Bir zamanlar yok edilmek üzere olan bir hastalık olan boğmaca her yıl on binlerce kişiye bulaşıyor . En kötü yaralanmalar arasında beyin iltihabı (kalıcı hasara yol açan) ve büyük ölçüde aşı alamayacak kadar küçük bebeklerde meydana gelen ölümler yer alır. Evinizde yeni doğmuş bir bebeğiniz varsa ve aşısız kişilerin bebeğinizin yanına gelmesine izin veriyorsanız, kelimenin tam anlamıyla onun hayatını riske atıyorsunuz. Her yıl 1 yaşın altında çok sayıda çocuk aşısız bir kardeşten veya bir kardeşin arkadaşından aşı ile önlenebilir bir hastalığa yakalandıkları için ölmektedir.

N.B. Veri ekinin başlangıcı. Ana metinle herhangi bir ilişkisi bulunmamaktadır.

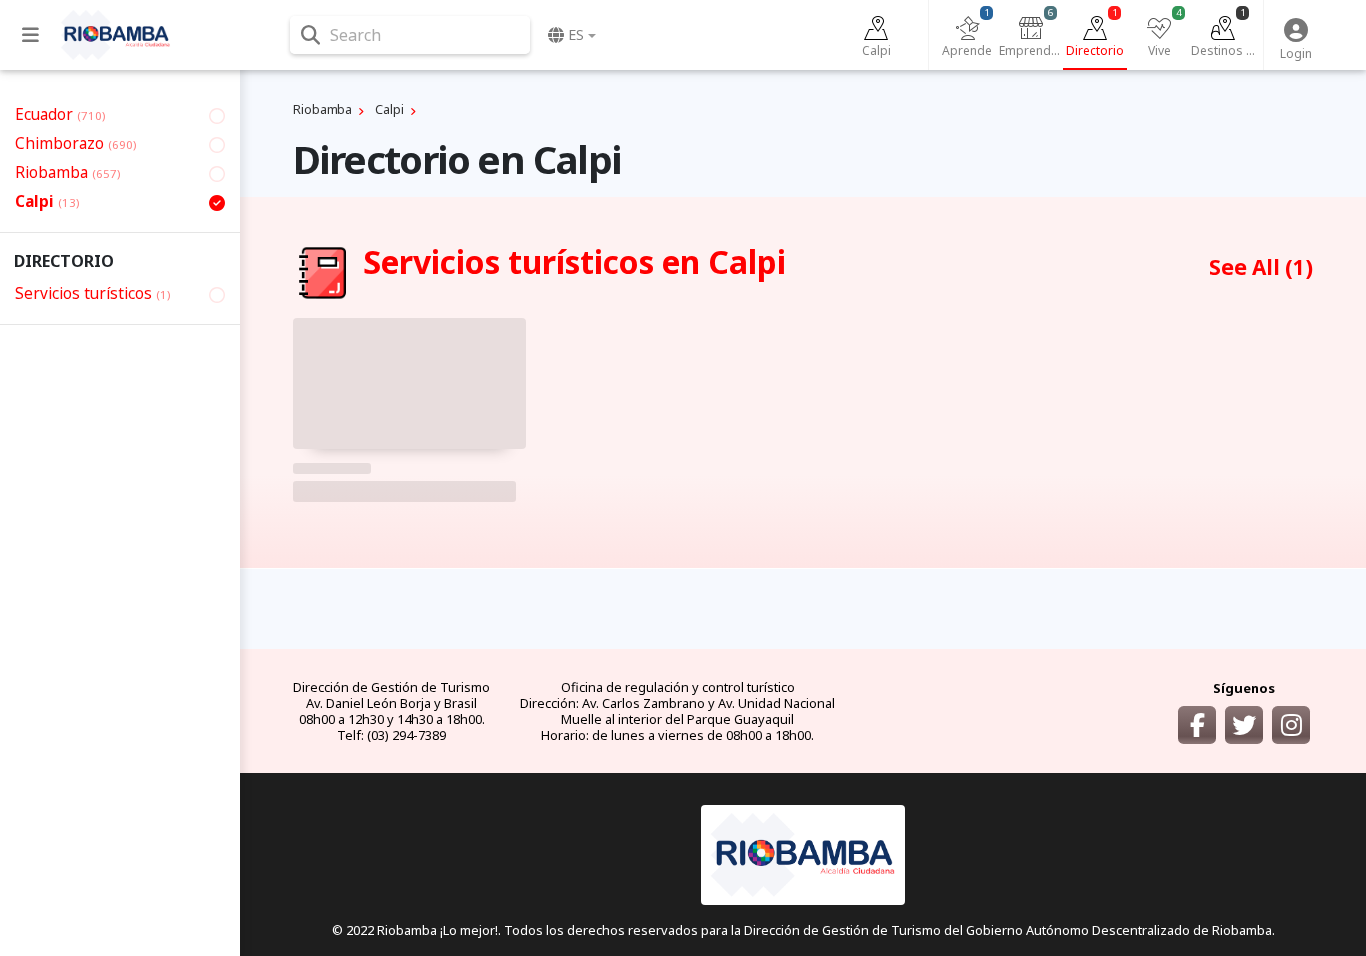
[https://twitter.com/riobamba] (1244, 725)
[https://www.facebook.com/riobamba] (1197, 725)
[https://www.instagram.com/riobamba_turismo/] (1291, 725)
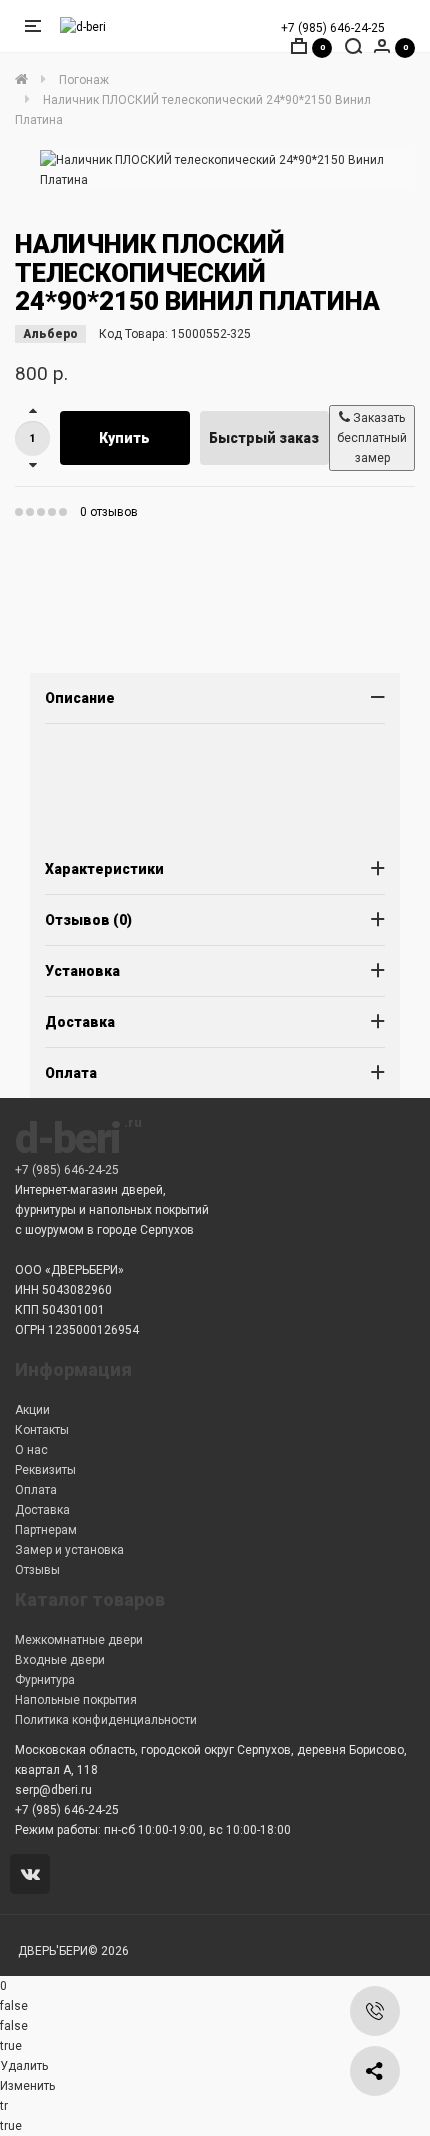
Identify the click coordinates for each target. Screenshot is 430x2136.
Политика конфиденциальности (106, 1720)
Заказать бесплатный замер (372, 438)
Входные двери (60, 1660)
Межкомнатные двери (79, 1640)
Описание (80, 698)
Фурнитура (45, 1680)
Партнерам (46, 1530)
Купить (124, 438)
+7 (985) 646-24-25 (333, 28)
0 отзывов (109, 512)
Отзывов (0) (88, 920)
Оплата (71, 1073)
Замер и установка (69, 1550)
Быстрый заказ (264, 438)
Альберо (50, 334)
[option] (227, 170)
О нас (31, 1450)
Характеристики (104, 869)
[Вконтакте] (33, 1876)
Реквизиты (45, 1470)
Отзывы (37, 1570)
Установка (82, 971)
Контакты (42, 1430)
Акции (32, 1410)
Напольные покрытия (76, 1700)
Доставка (80, 1022)
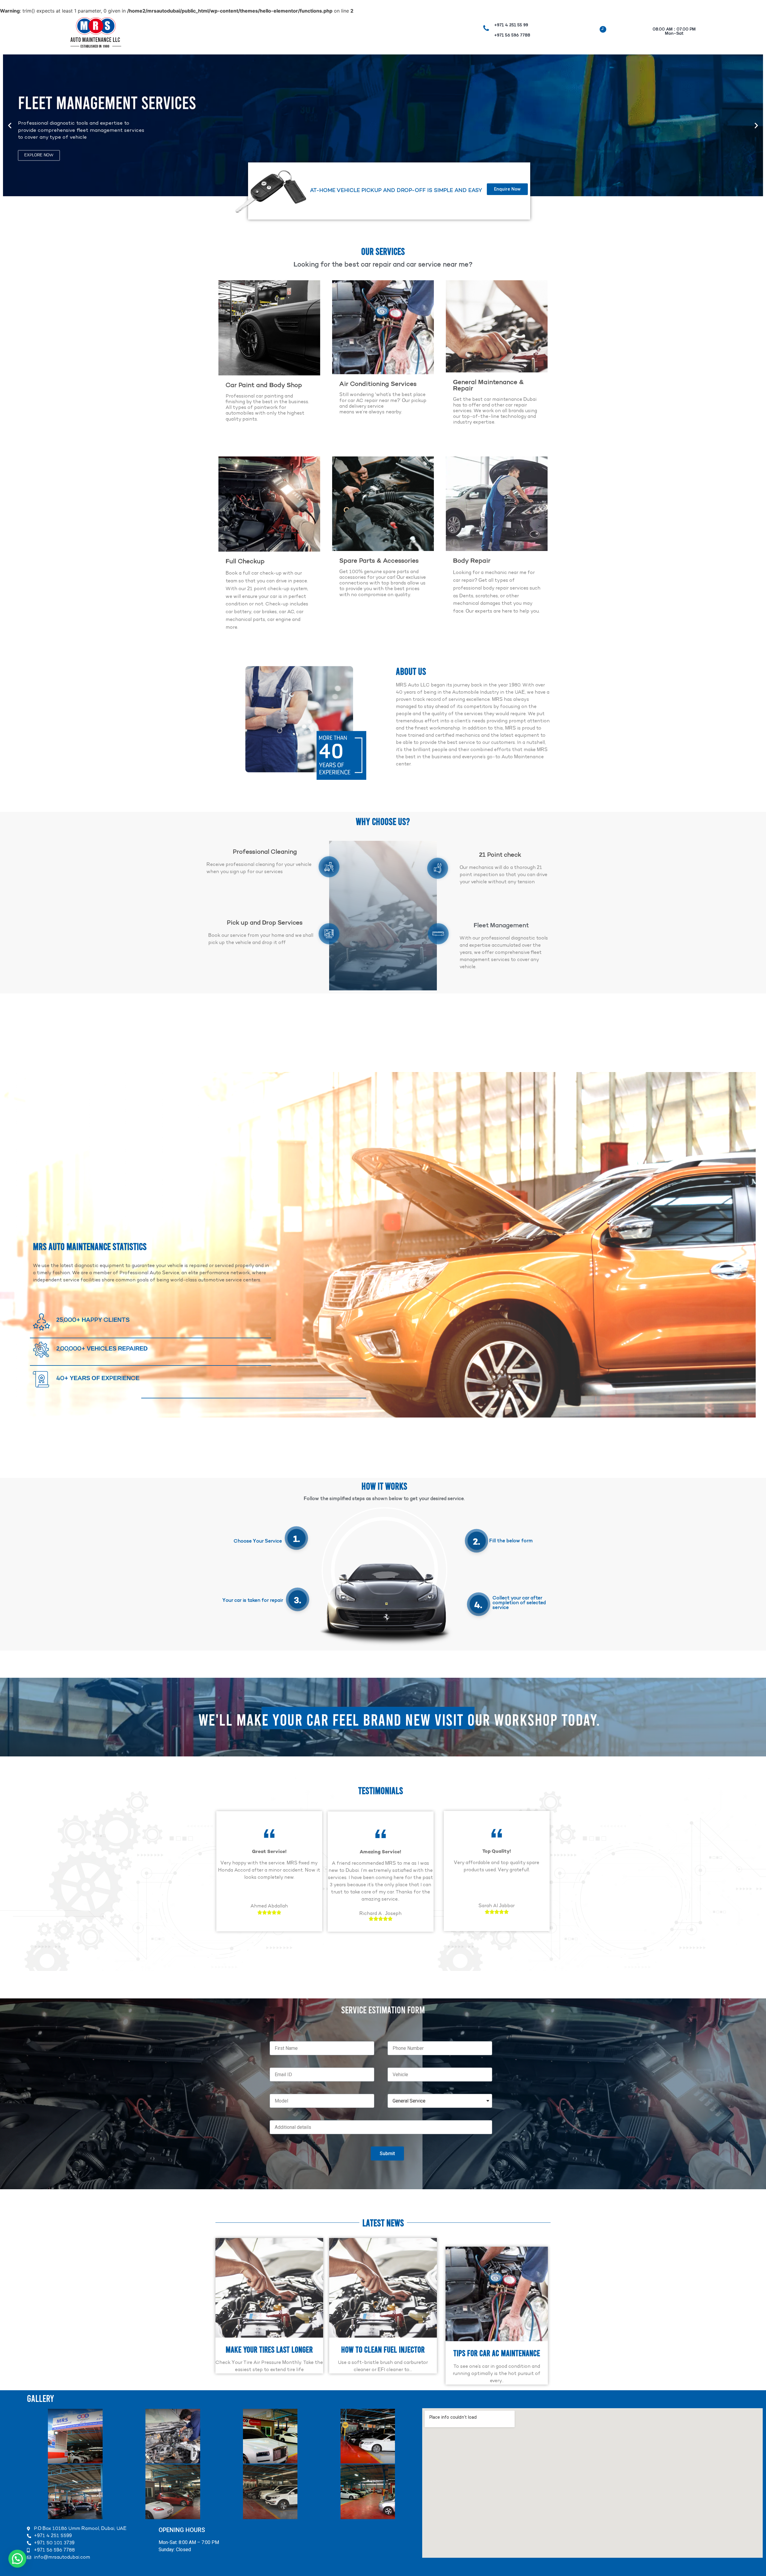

Andrew Terranella (EIS, 2010) Aralık 2010'da orta Ohio'da boğmaca öksürüğünün epi-yardım araştırması sırasında kan örneklerini işler. Yaygın aşılamaya rağmen, bağışıklığın azalması ve buna neden olan bakteri Bordetella pertussis zamanla mutasyona uğraması nedeniyle boğmaca aşılanmış popülasyonlarda varlığını sürdürmüştür. Düşük aşılama oranları, son on yılda boğmaca salgınlarının artmasına katkıda bulunmuştur. (Ulusal İŞ GÜVENLİĞİ VE SAĞLIĞI ENSTİTÜSÜ (NIOSH))
Ancak göz ardı etmememiz gereken karanlık bir gerçek var. Aşıların tüm faydalarına rağmen %100 etkili değildirler ve %100 güvenli oldukları kanıtlanamaz. Kendimiz ve toplumumuz için elimizden gelenin en iyisini yapsak ve bu optimal kararları alsak bile yine de trajediler olacaktır.
Bazı kişiler çocuklarını aşılayacak ve dakikalar, saatler veya günler içinde korkunç bir şey gözlemleyecekler.
- Enjeksiyon bölgesinde muhtemelen ağlama, ateş, mide bulantısı ve kusmanın eşlik ettiği bir kızarıklık gelişebilir.
- Onlar olabilir otizm belirtilerini göstermeye başlayın Azaltılmış göz teması, oyuncaklara gösterilen ilginin olmaması, seslere, seslere veya kendi adına tepki vermeme ve hatta önceden kazanılmış becerilerin kaybı dahil.
- Ya da en korkunç şekilde, çok hastalanabilirler, nöbetler ve/veya kasılmalar yaşayabilirler ve hatta potansiyel olarak ölebilirler.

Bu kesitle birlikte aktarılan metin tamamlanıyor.